Written by TIM REYNOLDS AP Basketball Writer
LeBron James raised his arms in appreciation of the cheering crowd in Shanghai shortly after the final buzzer, then removed his headband and flipped it toward some ticketholders clamoring for a one-of-a-kind souvenir.
He was seen.
He wasn’t heard, though. Nor was any other player or coach in China, in an NBA game like none other.
In response to the NBA defending Daryl Morey’s freedom of speech, Chinese officials took it away from the Los Angeles Lakers and Brooklyn Nets. All of the usual media sessions that were to be part of the teams’ preseason game on Thursday — including a news conference from NBA Commissioner Adam Silver and postgame news conferences with the teams — were canceled. It was the latest salvo in the rift between the league and China stemming from a since-deleted tweet posted last week by Morey, the general manager of the Houston Rockets.
“There will be no media availabilities for tonight’s game between the Brooklyn Nets and Los Angeles Lakers,” the NBA said in a statement Thursday, released a few hours before the game.
And there wasn’t. They came. They played. They left. They didn’t talk.
The game was held as scheduled, with James and Nets guard Kyrie Irving getting loud ovations when they were introduced as starters. But neither the U.S. nor the Chinese national anthem was played before the game, and no players addressed the crowd before tip-off in a departure from tradition before such international games. Fans arriving at the arena to watch — many of them donning NBA jerseys — were handed small Chinese flags to carry with them inside, and at least one person carried a sign critical of Silver.
The Nets won, 114-111. That is not why this game will be remembered.
Virtually all corporate signage was removed from the playing surface and other spots in Mercedes-Benz Arena, fans carried tiny Chinese flags and some even painted their country’s colors onto the faces.

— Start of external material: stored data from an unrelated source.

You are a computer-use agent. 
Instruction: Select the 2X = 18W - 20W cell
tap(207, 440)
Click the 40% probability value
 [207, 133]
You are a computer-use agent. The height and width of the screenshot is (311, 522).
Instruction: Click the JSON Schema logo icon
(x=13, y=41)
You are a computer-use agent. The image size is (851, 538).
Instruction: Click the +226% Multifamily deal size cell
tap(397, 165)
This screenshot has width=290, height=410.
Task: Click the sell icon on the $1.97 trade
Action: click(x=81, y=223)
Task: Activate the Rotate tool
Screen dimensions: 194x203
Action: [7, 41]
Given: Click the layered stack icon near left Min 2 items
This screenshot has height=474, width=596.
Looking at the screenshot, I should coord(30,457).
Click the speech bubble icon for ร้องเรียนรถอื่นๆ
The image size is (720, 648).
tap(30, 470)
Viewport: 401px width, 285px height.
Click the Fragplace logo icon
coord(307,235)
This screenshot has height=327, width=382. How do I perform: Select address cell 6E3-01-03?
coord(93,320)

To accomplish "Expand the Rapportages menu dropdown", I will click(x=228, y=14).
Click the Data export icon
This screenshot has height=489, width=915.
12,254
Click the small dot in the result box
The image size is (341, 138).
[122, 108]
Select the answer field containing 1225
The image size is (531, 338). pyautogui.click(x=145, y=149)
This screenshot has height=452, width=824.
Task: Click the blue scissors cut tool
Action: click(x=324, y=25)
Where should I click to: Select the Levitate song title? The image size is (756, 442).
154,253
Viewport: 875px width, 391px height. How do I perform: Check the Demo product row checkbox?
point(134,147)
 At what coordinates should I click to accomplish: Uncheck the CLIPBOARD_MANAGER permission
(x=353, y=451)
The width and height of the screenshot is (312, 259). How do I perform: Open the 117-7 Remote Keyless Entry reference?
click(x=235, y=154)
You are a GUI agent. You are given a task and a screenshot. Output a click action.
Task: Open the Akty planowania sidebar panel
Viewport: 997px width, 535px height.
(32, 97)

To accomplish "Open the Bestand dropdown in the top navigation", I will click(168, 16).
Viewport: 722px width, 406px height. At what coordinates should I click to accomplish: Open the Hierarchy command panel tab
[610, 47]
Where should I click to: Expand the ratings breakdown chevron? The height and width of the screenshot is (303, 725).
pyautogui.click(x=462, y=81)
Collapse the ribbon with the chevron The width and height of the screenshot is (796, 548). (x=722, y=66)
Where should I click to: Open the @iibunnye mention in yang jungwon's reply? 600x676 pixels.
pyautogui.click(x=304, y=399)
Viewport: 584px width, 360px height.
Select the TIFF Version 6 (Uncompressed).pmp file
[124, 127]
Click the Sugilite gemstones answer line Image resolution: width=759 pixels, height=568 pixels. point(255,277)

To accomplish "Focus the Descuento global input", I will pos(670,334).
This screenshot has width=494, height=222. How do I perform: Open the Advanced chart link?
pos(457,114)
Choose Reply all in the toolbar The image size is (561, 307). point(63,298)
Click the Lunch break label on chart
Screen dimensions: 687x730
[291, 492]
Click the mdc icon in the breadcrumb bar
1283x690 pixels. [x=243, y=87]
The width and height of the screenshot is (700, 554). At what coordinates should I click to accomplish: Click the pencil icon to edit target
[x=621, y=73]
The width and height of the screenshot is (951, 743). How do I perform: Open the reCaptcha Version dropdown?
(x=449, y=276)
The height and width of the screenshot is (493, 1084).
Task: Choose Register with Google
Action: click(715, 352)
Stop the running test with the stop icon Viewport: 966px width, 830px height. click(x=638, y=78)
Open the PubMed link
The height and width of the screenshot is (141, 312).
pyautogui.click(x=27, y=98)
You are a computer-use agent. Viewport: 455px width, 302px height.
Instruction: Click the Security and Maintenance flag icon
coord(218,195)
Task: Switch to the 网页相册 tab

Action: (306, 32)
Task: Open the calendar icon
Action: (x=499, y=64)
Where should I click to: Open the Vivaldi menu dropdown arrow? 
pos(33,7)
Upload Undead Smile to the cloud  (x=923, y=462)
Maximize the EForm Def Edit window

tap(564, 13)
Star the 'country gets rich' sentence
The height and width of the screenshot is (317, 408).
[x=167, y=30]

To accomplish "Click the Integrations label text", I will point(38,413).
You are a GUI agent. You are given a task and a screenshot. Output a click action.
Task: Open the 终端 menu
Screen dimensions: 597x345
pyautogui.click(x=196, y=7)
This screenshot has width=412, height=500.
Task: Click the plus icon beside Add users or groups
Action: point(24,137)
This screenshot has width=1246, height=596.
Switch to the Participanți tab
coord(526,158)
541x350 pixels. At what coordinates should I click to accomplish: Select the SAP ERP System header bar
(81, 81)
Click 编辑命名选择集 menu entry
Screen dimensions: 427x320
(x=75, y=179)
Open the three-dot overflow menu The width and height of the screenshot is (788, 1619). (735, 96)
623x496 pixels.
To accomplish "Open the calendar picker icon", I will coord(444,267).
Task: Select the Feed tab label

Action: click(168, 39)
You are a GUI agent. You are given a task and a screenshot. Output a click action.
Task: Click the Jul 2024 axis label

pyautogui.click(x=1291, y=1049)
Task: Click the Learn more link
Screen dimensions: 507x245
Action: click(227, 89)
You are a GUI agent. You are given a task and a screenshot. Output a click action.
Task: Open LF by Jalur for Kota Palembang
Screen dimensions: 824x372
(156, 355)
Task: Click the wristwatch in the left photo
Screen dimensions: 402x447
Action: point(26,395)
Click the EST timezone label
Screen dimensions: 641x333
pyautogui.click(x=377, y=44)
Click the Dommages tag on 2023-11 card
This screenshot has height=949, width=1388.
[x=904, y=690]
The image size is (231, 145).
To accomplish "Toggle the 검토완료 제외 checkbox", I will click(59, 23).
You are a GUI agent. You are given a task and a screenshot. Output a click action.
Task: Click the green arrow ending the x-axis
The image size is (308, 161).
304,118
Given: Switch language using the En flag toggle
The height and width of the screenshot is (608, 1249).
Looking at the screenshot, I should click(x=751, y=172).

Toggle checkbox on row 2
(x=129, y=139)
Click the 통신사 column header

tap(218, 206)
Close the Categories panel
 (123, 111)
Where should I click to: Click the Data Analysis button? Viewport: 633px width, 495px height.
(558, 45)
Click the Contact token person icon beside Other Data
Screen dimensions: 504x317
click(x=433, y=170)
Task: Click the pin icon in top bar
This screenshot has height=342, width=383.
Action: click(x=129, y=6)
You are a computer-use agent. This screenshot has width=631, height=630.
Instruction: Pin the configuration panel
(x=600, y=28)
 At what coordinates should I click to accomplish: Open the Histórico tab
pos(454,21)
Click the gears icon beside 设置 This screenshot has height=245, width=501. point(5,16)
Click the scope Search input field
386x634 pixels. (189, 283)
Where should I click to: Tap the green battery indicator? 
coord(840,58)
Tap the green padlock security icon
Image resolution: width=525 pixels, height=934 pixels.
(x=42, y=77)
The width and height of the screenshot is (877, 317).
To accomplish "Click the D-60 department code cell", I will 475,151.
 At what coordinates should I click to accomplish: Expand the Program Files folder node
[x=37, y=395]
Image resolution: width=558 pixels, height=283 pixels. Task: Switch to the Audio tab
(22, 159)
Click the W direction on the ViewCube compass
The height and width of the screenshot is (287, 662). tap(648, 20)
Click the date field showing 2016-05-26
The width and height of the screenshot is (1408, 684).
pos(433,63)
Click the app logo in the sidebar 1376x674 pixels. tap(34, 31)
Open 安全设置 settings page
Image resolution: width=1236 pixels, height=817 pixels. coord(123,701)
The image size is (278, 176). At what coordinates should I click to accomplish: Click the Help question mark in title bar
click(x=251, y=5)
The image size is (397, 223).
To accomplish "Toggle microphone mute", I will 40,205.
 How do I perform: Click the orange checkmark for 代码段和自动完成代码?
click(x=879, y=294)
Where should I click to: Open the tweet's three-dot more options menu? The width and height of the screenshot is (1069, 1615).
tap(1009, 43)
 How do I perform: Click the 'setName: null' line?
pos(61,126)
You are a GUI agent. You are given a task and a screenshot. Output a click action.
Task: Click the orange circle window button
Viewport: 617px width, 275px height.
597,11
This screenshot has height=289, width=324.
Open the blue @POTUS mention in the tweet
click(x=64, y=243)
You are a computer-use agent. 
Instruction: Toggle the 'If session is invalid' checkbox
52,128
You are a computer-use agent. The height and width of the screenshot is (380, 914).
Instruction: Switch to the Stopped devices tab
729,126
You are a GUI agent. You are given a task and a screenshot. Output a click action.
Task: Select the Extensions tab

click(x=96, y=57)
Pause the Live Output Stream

“If we have to choose, we will choose to support our country,” said fan Ma Shipeng, who brought 900 miniature Chinese flags to hand out to fellow fans. “We only like some particular basketball players, but we don’t like NBA anymore. I give away Chinese flags tonight, as I hope people to put the national interest in front of following NBA. I will continue to support James. But none of our Chinese people would accept what Morey and Silver said.”
Morey’s tweet that showed support for anti-government protesters in Hong Kong has put a massive dent in the multibillion-dollar relationship between China and the NBA. And that tweet was why Chinese officials did not permit questions to be asked in Shanghai.
In Tokyo, it was the Rockets not permitting certain questions.
After Houston finished its two-game preseason series in Tokyo against Toronto on Thursday, CNN reporter Christina Macfarlane tried to ask Rockets guards James Harden and Russell Westbrook if they would be hesitant to speak out about political or societal issues going forward after having seen the fallout from Morey’s tweet.
A Rockets media official did not allow the question to be answered. The NBA later apologized to Macfarlane, saying the Rockets’ decision was inappropriate.
“We’ve apologized to Ms. Macfarlane as this was inconsistent with how the NBA conducts media events,” the NBA said.
Other than the no-media-session mandate, the Lakers-Nets game was no different than any other game. Most seats were filled, and fans reacted as they would normally — oohs and aahs for good plays, applause for baskets, the loudest cheers coming whenever James touched the ball. It appeared most fans stayed until the end, even though James and fellow Lakers standout Anthony Davis didn’t play down the stretch and Irving left after just 66 seconds with an aggravation of a facial fracture.
“I understand that there are consequences from that exercise of, in essence, (Morey’s) freedom of speech,” Silver said at a news conference in Tokyo earlier this week. “We will have to live with those consequences.”
There were many.
Most events in advance of the game, such as NBA Cares events to benefit educational causes and the Special Olympics, were called off, as was a “fan night” where Lakers and Nets players were to interact directly with some Chinese ticketholders. Signage in Shanghai to promote the game was ripped down, and mentions of the game were scrubbed from the arena website.
All that comes as many Chinese corporations suspended their business ties to the NBA. Chinese state broadcaster CCTV did not show Thursday’s Lakers-Nets game and does not plan to show their next matchup at Shenzhen on Saturday. NBA broadcast partner Tencent has said it is changing its coverage plans for the league as well, and canceled credential requests in some U.S. arenas for preseason games this week.
Plus, the NBA apparently has to mend a fence with Rockets great Yao Ming, a Basketball Hall of Famer and now the president of the Chinese Basketball Association. The CBA has also suspended its ties with Houston as part of the Morey tweet fallout.
The Rockets were extremely popular in China, largely because of Yao. But the team’s merchandise has not been for sale in China for several days, and some murals featuring the team’s stars and logo have been painted over.
Morey has been silent on the matter since tweets Sunday where he attempted to make amends.
Associated Press reporter Zhu Pei contributed to this report.